Olanzapine interaction with dipalmitoyl phosphatidylcholine (DPPC) and 1-palmitoyl-2-oleoyl phosphatidylserine (POPS) bilayer: A 13C and 31P solid-state NMR study

Abstract

Phospholipid bilayer interaction of olanzapine (OLZ), a thienobenzodiazepine derivative and an antipsychotic agent, has been studied with 13C and 31P solid-state NMR. A dipalmitoyl phosphatidylcholine (60%)/1-palmitoyl-2-oleoyl phosphatidylserine (40%) bilayer (DPPC(60%)/POPS(40%)) with 50 wt.% H 2O, with and without 10 mol% OLZ have been investigated. The results reveal that both the serine and the choline head groups are affected by OLZ interaction with the bilayer.

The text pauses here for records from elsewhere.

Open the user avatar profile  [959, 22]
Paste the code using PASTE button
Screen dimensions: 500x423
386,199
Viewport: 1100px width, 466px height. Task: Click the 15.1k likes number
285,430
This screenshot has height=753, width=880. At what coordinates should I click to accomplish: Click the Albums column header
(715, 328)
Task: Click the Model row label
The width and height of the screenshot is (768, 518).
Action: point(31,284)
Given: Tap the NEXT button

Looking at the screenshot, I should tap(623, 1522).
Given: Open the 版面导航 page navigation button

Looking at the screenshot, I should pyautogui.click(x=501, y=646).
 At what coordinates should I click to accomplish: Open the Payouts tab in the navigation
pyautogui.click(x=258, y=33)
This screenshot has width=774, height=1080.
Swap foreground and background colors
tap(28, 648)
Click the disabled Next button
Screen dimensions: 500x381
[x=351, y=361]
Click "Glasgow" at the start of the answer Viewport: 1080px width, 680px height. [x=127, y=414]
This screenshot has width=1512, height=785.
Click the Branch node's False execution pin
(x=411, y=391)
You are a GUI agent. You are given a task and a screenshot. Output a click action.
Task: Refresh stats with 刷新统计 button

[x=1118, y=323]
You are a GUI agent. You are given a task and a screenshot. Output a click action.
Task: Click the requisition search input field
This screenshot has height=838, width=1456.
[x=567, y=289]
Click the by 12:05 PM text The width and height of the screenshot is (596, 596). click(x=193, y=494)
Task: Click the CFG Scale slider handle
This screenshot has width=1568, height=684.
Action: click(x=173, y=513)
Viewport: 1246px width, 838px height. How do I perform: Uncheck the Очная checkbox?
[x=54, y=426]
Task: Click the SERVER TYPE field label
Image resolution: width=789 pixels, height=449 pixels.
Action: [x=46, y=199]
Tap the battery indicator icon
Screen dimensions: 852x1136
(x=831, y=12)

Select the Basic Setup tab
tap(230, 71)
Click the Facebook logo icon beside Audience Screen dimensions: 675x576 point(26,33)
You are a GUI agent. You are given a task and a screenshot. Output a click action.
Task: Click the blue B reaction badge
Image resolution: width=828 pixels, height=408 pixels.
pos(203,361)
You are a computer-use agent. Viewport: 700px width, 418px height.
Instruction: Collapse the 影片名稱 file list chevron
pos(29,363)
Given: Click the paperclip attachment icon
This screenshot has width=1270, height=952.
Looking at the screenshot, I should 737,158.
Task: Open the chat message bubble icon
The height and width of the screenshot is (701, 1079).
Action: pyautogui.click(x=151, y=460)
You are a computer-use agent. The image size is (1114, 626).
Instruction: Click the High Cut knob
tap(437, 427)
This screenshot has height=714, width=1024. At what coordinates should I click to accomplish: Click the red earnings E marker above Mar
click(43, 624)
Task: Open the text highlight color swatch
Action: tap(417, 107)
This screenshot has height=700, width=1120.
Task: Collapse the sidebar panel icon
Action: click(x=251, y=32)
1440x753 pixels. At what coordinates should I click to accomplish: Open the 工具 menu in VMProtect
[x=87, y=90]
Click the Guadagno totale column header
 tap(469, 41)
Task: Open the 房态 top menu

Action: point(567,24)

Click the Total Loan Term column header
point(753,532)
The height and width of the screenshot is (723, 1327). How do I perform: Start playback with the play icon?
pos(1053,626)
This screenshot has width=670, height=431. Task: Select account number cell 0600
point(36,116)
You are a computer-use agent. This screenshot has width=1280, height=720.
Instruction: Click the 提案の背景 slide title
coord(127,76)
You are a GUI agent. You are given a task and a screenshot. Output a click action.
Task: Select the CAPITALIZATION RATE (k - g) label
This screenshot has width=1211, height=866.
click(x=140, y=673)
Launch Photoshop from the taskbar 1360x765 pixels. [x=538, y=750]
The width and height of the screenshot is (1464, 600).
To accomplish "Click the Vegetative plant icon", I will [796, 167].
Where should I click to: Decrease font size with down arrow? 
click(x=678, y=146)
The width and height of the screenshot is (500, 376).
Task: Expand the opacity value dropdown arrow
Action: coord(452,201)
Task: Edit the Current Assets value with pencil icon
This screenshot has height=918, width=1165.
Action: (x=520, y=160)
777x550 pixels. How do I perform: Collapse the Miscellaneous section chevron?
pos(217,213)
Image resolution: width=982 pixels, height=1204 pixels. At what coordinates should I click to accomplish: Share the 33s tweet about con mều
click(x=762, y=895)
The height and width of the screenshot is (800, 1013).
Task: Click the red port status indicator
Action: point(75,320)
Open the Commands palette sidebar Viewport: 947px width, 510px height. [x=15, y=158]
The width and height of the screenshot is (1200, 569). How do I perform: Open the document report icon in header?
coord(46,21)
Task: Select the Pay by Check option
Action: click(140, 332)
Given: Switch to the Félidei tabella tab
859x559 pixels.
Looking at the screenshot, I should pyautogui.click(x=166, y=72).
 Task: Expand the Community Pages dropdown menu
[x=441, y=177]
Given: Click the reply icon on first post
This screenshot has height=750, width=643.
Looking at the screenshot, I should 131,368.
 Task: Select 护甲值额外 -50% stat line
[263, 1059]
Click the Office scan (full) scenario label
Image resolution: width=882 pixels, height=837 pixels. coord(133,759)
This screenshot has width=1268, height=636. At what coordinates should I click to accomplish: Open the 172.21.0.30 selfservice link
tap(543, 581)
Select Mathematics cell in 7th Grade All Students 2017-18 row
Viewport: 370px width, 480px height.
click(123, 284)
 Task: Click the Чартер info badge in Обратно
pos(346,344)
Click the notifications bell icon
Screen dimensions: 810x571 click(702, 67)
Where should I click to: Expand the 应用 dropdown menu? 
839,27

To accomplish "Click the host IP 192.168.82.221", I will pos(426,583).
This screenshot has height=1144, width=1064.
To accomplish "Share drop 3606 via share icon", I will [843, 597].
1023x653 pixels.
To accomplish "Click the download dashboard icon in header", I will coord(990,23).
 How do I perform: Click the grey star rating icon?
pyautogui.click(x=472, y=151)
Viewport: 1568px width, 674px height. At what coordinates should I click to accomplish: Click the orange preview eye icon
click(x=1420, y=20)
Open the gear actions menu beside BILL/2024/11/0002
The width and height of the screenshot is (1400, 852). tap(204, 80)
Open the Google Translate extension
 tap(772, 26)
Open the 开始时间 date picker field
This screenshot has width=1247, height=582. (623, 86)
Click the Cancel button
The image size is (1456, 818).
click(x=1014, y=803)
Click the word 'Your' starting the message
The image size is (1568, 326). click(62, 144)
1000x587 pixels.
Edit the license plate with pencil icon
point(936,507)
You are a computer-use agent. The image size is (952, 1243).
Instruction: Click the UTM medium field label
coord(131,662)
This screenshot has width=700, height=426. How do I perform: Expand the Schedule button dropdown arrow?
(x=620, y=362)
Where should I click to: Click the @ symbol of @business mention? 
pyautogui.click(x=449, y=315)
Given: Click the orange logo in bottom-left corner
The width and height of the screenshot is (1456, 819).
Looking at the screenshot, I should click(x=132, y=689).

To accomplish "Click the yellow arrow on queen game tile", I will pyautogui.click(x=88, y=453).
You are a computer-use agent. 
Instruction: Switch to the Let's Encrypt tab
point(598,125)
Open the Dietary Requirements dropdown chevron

The OLZ interaction with the serine and the choline head groups appears to be caused by electrostatic attraction to the serine head group carboxyl and repulsion of the choline head group positively charged nitrogen. 31P MAS NMR experiments show the appearance of two new 31P resonances both for the PS and the PC phosphorous in the presence of OLZ. Static 31P NMR spectra demonstrate a decrease in chemical shift anisotropy (CSA) of the OLZ containing bilayer when in the liquid-crystalline phase and an increase in CSA when in the gel state.